• Problem details: Within the records below, find the line with "Task: Show hidden icons in system tray" and the line with "268x319 pixels.", then reproduce exactly those two lines and all lines between them, without any picture.

• Provided entries:
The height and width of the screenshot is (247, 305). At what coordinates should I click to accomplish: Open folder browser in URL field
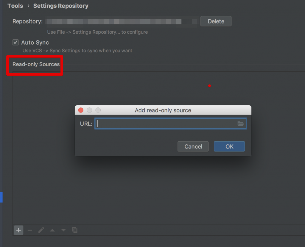click(241, 124)
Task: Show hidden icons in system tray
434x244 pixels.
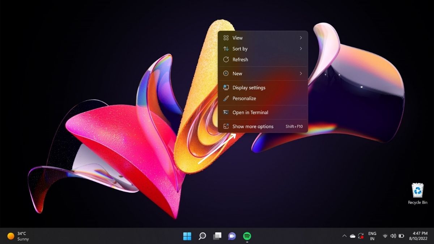Action: 344,236
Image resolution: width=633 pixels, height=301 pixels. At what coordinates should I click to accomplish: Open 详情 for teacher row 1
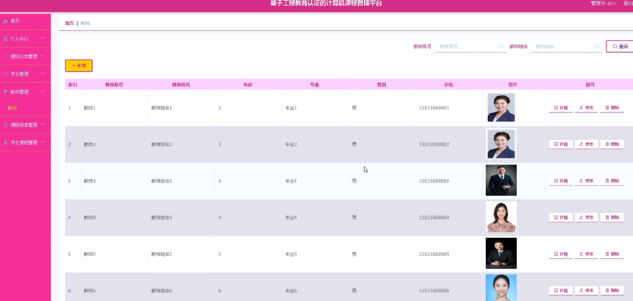(x=561, y=108)
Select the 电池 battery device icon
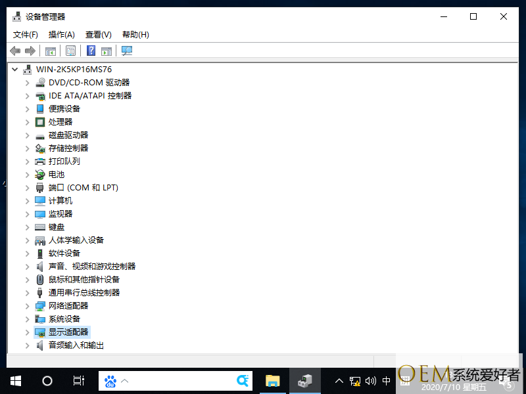Viewport: 526px width, 394px height. tap(40, 174)
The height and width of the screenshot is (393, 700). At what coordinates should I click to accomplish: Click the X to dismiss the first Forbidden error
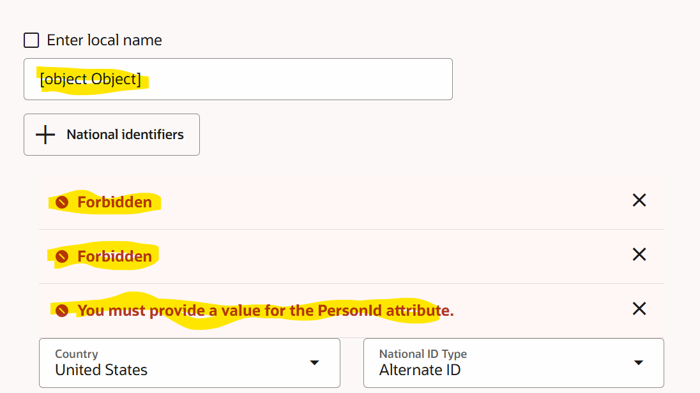click(x=639, y=200)
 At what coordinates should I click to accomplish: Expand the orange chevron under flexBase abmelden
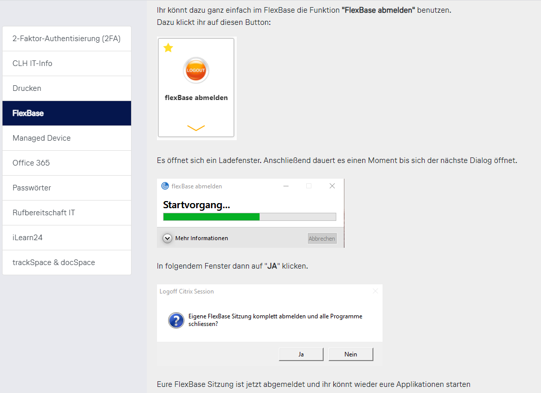(x=196, y=128)
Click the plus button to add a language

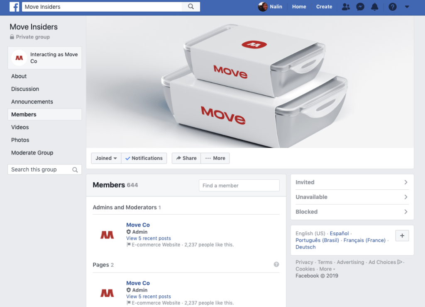(402, 235)
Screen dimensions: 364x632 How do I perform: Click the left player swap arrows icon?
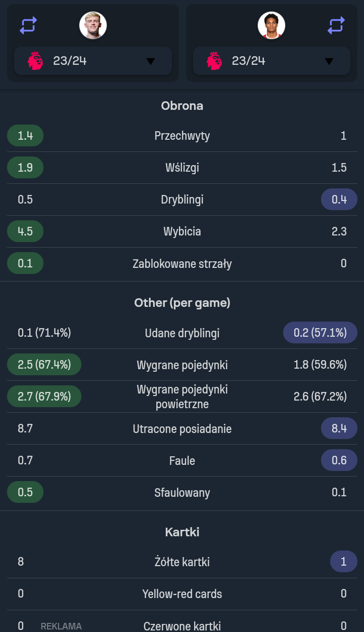tap(28, 25)
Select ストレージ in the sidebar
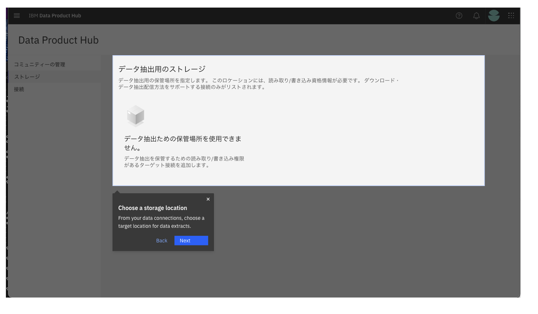Image resolution: width=538 pixels, height=314 pixels. (x=23, y=76)
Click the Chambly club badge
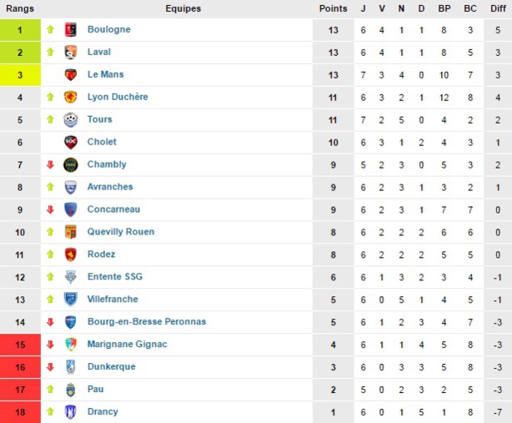 pyautogui.click(x=71, y=164)
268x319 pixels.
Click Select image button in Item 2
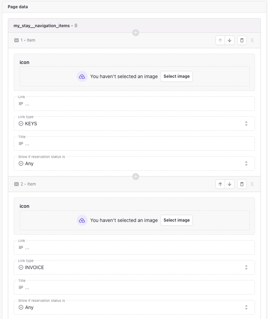pyautogui.click(x=176, y=220)
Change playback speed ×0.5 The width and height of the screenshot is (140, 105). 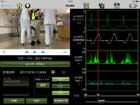[65, 52]
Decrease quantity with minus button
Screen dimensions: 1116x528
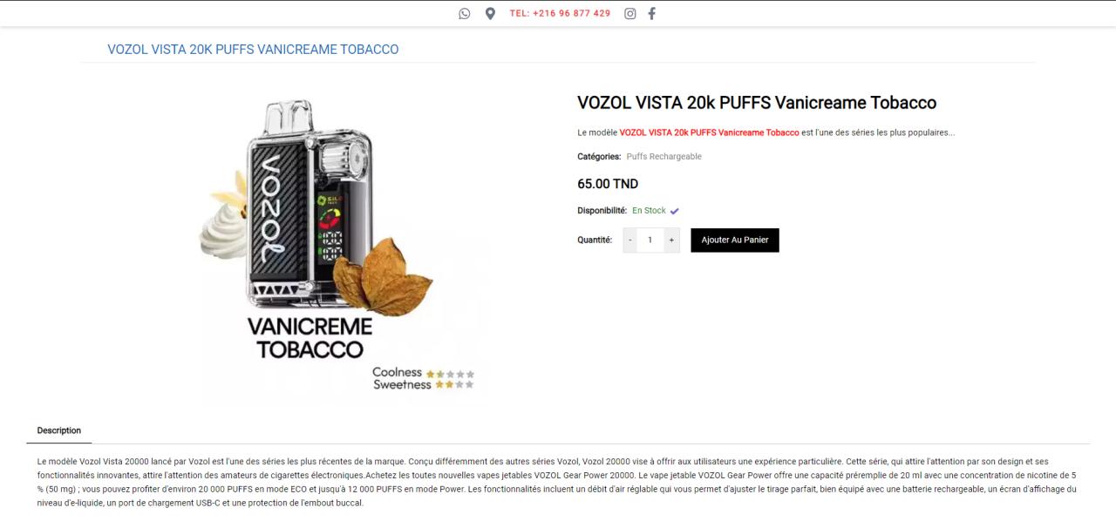630,240
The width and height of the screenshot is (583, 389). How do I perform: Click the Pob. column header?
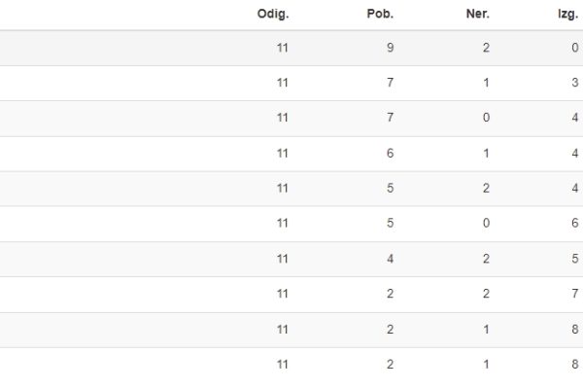(x=380, y=15)

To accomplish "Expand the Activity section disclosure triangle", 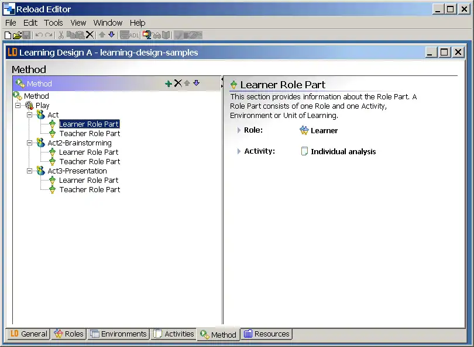I will point(239,151).
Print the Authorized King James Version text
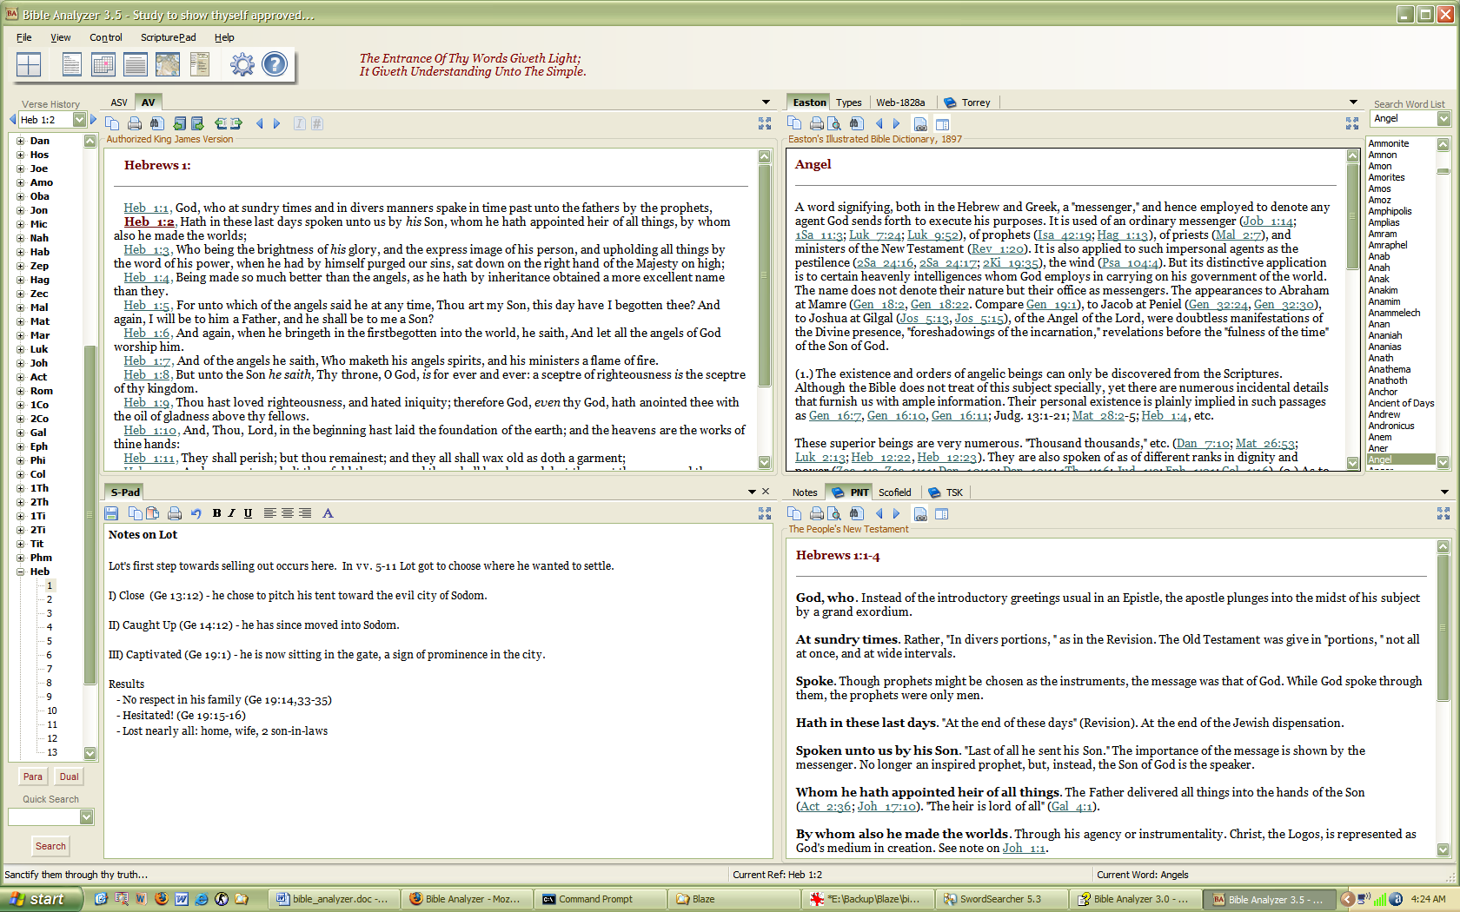 point(135,123)
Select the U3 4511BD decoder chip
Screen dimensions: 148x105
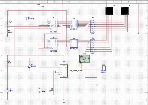(x=74, y=24)
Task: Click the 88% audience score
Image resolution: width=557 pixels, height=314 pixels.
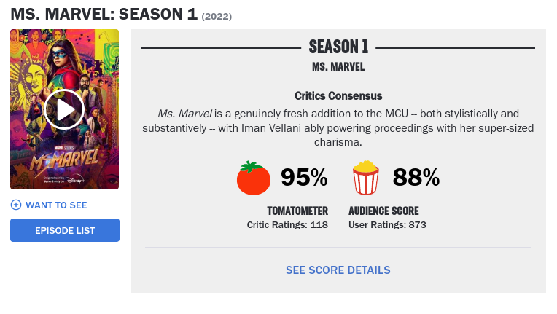Action: pos(416,177)
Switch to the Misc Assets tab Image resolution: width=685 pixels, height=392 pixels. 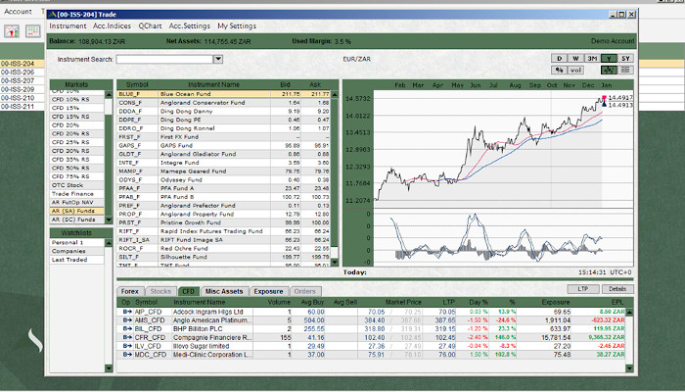coord(224,291)
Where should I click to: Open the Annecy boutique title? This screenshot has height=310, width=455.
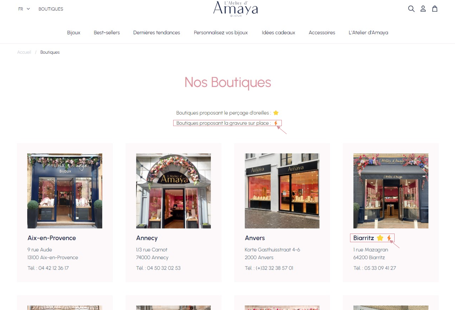click(x=147, y=238)
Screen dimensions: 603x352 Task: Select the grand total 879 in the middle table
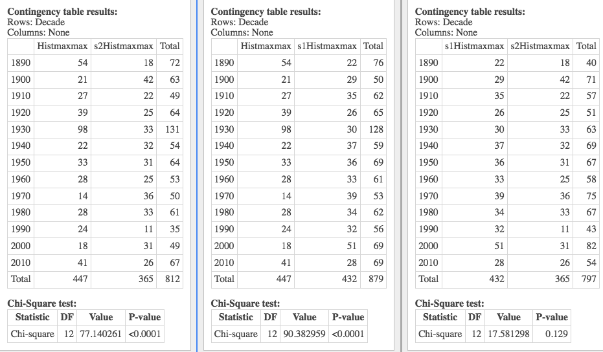[x=374, y=279]
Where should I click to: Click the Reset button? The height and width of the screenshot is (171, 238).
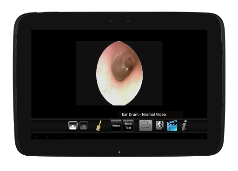point(116,126)
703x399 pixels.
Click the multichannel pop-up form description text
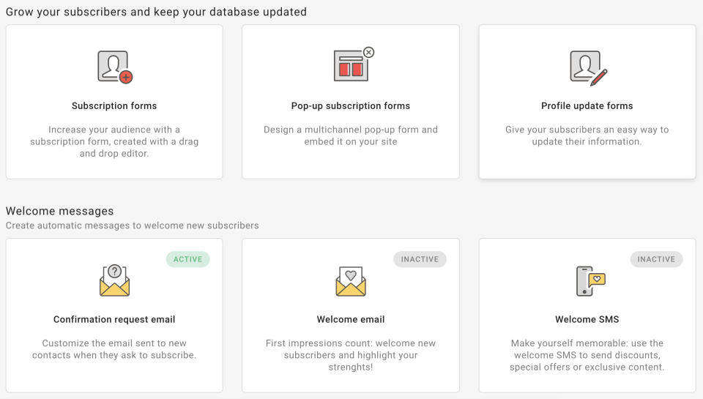(x=351, y=135)

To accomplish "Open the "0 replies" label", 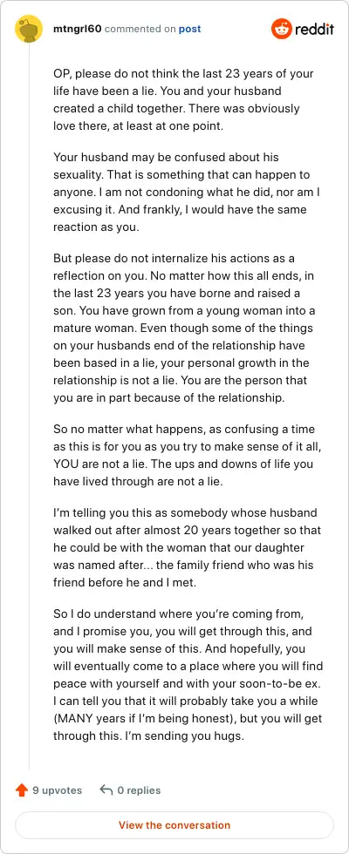I will pyautogui.click(x=139, y=790).
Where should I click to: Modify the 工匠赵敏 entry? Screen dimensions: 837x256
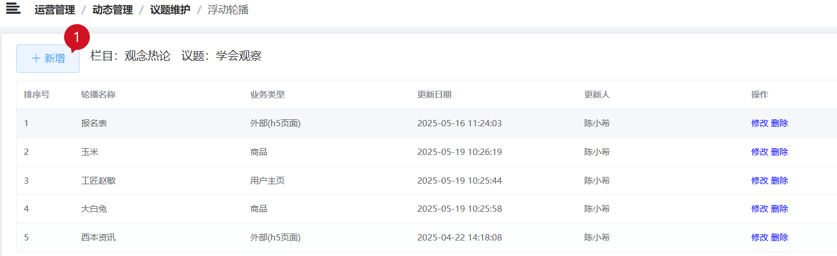point(760,180)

• Task response:
Task: Show hidden icons in system tray
434x244 pixels.
Action: 344,236
Image resolution: width=633 pixels, height=301 pixels. At what coordinates should I click to accomplish: Open 详情 for teacher row 1
(x=561, y=108)
Select the 电池 battery device icon
Viewport: 526px width, 394px height. tap(40, 174)
The height and width of the screenshot is (393, 700). At what coordinates should I click to accomplish: Click the X to dismiss the first Forbidden error
click(x=639, y=200)
 At what coordinates should I click to accomplish: Expand the orange chevron under flexBase abmelden
(x=196, y=128)
Click the plus button to add a language

(402, 235)
Screen dimensions: 364x632 How do I perform: Click the left player swap arrows icon?
tap(28, 25)
Select ストレージ in the sidebar
Image resolution: width=538 pixels, height=314 pixels. (x=23, y=76)
Click the Chambly club badge
 pyautogui.click(x=71, y=164)
268x319 pixels.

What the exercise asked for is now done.